We may be exposed to certain losses in the event that the counterparties to derivative financial instruments are unable to meet the terms of the contracts. We minimize this risk by entering into agreements with investment grade counterparties. Risk is also minimized through regular management review of the potential exposure to and credit ratings of such counterparties. Our exposure is limited to those counterparties holding derivative contracts with net positive fair values at the reporting date.

Energy marketing and trading activities, by their nature, can result in volatile and large positive or negative fluctuations in earnings. A separate risk management function reviews and monitors practices and policies and provides independent verification and valuation of these activities.

Environmental Regulation and Risk

At our in-situ operations, high emissions in 2007 resulted in intervention by both Alberta Environment and the Alberta Energy and Utilities Board (now known as the Energy Resources Conservation Board). The production cap, which limited production to 42,000 bpd, was lifted in the third quarter of 2008. On April 4, 2009, Suncor appeared in court on charges related to the Firebag emissions control facilities as well as waste water discharge exceedance at its Millennium Lodge residential camp. The company was fined $675,000 and $175,000, respectively, for which Suncor, the Crown and Compass Canada (the contractor involved in the waste water discharge) have submitted creative penalty proposals that would see nearly 50% of the fine directed towards environmental and conservation education programs.

In March 2009, in accordance with the Alberta government's Climate Change and Emissions Management Act, Suncor filed its compliance report for the January 1 to December 31, 2008 period. Compliance costs of approximately $5 million were met through emission performance credits generated at our cogeneration facilities, internally generated wind energy offset credits, and purchasing external offset credits.

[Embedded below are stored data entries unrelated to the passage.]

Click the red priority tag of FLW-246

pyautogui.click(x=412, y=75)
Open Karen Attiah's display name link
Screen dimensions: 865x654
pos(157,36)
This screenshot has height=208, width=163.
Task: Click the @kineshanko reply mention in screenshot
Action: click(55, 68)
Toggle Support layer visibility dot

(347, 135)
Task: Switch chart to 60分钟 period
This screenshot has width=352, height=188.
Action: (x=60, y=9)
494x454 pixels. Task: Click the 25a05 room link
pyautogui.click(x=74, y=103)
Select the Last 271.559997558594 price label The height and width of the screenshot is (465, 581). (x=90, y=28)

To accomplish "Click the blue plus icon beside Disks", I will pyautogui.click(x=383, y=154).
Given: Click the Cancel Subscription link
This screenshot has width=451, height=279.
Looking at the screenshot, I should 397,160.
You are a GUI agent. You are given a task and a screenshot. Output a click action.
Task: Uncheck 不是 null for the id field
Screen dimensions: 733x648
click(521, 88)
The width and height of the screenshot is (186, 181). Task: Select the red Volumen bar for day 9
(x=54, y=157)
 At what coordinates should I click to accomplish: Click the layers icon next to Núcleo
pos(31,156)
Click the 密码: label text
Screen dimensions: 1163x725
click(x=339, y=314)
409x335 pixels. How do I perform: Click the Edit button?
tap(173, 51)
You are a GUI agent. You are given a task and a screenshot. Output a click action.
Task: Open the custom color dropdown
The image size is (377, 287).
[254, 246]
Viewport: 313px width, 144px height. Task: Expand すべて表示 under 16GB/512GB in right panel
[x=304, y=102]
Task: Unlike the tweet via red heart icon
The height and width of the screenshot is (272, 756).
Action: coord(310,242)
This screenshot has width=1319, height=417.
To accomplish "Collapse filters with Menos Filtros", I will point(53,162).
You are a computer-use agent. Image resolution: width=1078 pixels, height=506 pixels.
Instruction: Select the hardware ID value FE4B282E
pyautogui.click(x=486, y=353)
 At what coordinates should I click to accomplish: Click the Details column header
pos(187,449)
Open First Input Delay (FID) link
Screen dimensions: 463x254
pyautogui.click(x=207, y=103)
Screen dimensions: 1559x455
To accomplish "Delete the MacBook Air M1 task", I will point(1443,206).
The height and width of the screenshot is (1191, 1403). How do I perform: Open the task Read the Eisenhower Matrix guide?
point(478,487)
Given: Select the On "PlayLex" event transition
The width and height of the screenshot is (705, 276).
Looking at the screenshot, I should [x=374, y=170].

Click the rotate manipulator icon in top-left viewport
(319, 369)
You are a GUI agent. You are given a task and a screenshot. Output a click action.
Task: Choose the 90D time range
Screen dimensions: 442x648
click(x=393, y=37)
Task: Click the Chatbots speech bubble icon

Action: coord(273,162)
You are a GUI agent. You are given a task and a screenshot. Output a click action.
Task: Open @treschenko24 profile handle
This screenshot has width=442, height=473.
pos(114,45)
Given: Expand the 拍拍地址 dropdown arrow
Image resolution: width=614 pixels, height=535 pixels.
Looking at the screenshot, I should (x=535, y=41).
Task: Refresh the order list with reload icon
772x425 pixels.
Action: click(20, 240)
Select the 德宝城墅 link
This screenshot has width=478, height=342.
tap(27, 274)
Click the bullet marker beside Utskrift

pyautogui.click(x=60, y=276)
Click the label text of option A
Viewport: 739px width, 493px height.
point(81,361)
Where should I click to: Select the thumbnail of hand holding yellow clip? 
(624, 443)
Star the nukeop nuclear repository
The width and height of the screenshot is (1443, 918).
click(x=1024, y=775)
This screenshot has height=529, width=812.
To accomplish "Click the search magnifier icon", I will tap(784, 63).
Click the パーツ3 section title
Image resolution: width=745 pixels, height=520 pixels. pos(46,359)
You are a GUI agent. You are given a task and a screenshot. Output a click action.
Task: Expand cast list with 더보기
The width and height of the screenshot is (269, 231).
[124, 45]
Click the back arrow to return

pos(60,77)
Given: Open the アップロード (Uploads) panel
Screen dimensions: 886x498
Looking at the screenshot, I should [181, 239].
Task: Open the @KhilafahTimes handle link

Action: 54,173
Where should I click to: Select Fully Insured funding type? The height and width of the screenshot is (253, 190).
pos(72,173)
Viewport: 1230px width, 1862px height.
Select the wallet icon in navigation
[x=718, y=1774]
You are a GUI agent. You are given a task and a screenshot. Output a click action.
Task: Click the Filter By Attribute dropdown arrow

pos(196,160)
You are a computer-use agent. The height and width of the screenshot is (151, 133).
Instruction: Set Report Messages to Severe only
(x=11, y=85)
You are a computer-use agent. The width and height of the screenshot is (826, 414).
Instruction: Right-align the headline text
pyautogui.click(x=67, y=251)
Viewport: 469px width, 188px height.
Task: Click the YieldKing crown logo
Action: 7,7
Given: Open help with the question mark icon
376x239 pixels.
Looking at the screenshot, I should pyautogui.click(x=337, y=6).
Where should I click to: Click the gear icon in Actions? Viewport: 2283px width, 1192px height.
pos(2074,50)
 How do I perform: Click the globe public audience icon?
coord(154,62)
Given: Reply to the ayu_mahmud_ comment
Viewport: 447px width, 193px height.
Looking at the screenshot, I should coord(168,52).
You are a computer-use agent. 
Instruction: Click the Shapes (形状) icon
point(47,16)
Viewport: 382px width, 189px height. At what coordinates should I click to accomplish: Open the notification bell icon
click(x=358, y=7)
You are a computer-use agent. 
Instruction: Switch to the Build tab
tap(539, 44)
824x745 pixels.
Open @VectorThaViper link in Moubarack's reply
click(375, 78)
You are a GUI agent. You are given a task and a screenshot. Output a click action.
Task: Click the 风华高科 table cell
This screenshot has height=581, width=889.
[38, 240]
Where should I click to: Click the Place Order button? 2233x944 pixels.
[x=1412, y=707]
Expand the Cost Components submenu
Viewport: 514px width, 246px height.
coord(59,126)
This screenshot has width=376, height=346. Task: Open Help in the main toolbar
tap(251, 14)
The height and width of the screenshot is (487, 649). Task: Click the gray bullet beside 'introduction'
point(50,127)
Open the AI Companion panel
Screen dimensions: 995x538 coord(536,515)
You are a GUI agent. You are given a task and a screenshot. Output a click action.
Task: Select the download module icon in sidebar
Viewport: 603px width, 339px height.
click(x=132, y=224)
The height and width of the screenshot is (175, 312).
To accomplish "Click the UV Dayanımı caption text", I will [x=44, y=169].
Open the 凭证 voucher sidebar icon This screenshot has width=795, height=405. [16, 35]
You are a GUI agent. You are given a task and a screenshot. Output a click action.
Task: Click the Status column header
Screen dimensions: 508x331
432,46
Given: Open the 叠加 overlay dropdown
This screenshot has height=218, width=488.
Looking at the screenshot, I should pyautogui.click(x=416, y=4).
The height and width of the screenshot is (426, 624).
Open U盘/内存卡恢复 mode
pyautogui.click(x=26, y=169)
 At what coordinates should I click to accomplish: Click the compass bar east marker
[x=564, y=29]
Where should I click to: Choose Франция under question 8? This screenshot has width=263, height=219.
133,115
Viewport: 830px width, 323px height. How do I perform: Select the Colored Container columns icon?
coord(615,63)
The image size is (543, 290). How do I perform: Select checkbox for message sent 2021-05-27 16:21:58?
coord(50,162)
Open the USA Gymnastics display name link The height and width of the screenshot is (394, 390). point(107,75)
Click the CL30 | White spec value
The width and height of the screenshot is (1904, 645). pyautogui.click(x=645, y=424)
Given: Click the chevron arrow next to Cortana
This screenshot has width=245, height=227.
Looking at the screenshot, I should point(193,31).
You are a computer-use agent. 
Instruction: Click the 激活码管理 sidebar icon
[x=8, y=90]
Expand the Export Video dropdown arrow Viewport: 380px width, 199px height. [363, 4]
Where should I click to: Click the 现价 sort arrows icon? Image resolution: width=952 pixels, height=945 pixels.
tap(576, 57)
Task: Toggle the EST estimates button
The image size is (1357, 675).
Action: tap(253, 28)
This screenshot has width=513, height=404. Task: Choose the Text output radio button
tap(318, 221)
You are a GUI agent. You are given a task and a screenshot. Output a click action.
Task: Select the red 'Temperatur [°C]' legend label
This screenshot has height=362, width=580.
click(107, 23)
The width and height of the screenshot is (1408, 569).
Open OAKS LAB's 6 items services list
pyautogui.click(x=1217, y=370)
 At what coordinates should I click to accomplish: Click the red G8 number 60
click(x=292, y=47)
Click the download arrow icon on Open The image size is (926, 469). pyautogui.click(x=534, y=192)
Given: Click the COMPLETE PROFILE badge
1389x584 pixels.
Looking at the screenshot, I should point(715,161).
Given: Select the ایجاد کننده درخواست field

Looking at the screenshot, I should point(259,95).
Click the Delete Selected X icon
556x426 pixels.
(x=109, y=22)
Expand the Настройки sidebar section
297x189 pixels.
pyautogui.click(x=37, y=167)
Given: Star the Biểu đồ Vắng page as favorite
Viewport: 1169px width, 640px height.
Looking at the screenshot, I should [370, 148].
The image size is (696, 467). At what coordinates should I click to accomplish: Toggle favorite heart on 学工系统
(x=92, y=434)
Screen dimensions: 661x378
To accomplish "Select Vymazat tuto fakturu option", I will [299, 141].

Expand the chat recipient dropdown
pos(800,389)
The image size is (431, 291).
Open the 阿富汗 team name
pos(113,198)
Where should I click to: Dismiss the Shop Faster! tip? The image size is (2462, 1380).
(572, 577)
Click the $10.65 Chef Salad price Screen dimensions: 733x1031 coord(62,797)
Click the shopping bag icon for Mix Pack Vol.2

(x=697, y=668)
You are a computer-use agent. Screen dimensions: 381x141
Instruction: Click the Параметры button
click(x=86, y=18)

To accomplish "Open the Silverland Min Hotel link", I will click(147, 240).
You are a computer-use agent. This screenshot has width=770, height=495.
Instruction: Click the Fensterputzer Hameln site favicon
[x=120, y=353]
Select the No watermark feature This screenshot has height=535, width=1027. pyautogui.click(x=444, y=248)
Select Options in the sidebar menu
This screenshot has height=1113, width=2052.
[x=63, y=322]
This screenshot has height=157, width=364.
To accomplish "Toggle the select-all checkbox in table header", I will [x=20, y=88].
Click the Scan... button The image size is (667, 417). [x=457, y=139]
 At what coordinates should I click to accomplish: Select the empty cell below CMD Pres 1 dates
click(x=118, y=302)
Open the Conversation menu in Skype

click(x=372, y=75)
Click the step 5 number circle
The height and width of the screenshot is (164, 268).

In 2007, the Canadian federal government introduced the Clean Air Act regulatory framework, which is expected to regulate both greenhouse gas emissions and air pollutants from industrial emitters. Suncor has been engaging in the ongoing consultations on this framework. The financial impact of this proposed legislation will be dependent on the details of Clean Air Act regulations, which were expected to be released by the end of 2008. Now that the Canadian federal government has committed to implement a North American cap and trade system with the United States, it is not certain that the Clean Air Act framework, in its current form, will be implemented.

The Ontario provincial and Colorado state governments are also in various stages of developing greenhouse gas management legislation and regulation. At this time, no such legislation has been tabled in these jurisdictions and any potential impacts are unknown.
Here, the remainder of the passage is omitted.